Overview and Epidemiology

A seizure is a transient occurrence of signs or symptoms due to abnormal, excessive, or synchronous neuronal activity in the brain (ICD‑10‑CM R56.9). Globally, the lifetime prevalence of epilepsy is 7.6 % (≈ 50 million people) and the point prevalence of active seizures is 4.5 % (≈ 30 million). In the United States, the annual incidence of first‑time seizures is 5.8 per 1,000 person‑years, rising to 12.3 per 1,000 person‑years in adults > 65 years, and is higher in males (male:female ratio 1.3:1). Regional variations show the highest incidence in sub‑Saharan Africa (≈ 9 per 1,000 person‑years) and the lowest in East Asia (≈ 3 per 1,000 person‑years).

Economic analyses estimate that each seizure‑related ED visit costs an average of $2,400 (USD) in direct medical expenses, with indirect costs (lost productivity, caregiver burden) adding an additional $1,800 per patient per year. The cumulative annual economic burden in the United States exceeds $15 billion.

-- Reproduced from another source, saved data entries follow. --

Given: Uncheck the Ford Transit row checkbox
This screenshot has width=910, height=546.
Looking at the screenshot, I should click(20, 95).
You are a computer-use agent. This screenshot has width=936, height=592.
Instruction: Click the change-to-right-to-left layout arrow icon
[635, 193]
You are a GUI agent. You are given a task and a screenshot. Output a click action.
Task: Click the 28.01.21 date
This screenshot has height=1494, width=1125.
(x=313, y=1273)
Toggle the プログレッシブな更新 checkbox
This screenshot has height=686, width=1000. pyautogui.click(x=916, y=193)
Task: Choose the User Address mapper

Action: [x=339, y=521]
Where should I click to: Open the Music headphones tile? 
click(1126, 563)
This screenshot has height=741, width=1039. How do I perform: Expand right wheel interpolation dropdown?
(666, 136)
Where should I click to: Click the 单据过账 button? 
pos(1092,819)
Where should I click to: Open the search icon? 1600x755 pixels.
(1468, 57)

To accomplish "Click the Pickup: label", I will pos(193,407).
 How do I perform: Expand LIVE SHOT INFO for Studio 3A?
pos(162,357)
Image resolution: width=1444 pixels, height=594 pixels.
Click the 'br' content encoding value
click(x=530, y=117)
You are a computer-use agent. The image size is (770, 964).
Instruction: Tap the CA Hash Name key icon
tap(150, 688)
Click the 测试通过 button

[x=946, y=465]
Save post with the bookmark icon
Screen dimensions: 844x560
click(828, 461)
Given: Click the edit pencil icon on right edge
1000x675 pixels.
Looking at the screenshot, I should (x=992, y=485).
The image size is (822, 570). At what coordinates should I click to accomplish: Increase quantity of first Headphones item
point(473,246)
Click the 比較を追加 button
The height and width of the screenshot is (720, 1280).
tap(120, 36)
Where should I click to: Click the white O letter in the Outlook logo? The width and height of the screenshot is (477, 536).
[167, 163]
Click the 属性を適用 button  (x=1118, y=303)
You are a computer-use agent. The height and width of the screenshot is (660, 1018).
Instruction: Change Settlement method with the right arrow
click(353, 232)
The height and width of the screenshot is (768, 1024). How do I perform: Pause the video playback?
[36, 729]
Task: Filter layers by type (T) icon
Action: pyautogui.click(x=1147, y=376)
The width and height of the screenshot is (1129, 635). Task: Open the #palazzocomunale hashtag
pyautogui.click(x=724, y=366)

Risk factors are divided into non‑modifiable (age, genetic predisposition, prior brain injury) and modifiable categories. A meta‑analysis of 27 cohort studies identified a relative risk (RR) of 2.1 for seizures in individuals with a family history of epilepsy, and an RR of 3.4 for those with uncontrolled hypertension. Modifiable risk factors with the highest population attributable fraction (PAF) include alcohol excess (PAF ≈ 15 %), illicit stimulant use (PAF ≈ 9 %), and sleep deprivation (PAF ≈ 7 %).

Pathophysiology

Seizure generation is fundamentally an imbalance between excitatory glutamatergic transmission (primarily via NMDA and AMPA receptors) and inhibitory GABAergic signaling (via GABA_A receptors). Acute insults such as hypoxia, metabolic derangements, or traumatic brain injury cause rapid depolarization, leading to intracellular calcium overload and activation of calcium‑dependent proteases (calpains) that degrade GABA_A receptor subunits.

Genetic epilepsies account for ≈ 30 % of early‑onset seizures. Mutations in voltage‑gated sodium channel α‑subunit genes (SCN1A, SCN2A) increase neuronal firing rates, while loss‑of‑function mutations in GABA_A receptor γ2 subunit (GABRG2) reduce inhibitory tone. In acquired epilepsy, up‑regulation of the mTOR pathway (phosphorylation of S6K1) promotes aberrant sprouting of excitatory mossy fibers, a process documented in rodent pilocarpine models with a 2.5‑fold increase in dentate granule cell dendritic length by day 14.

During a seizure, extracellular potassium rises from a baseline of 3.5 mmol/L to > 12 mmol/L within seconds, further depolarizing neighboring neurons (the “K⁺ wave”). Concurrently, adenosine triphosphate (ATP) depletion impairs Na⁺/K⁺‑ATPase activity, perpetuating the ictal state. Biomarker studies show that serum neuron‑specific enolase (NSE) levels > 30 ng/mL within 6 hours of status epilepticus correlate with a 3‑fold increase in 30‑day mortality.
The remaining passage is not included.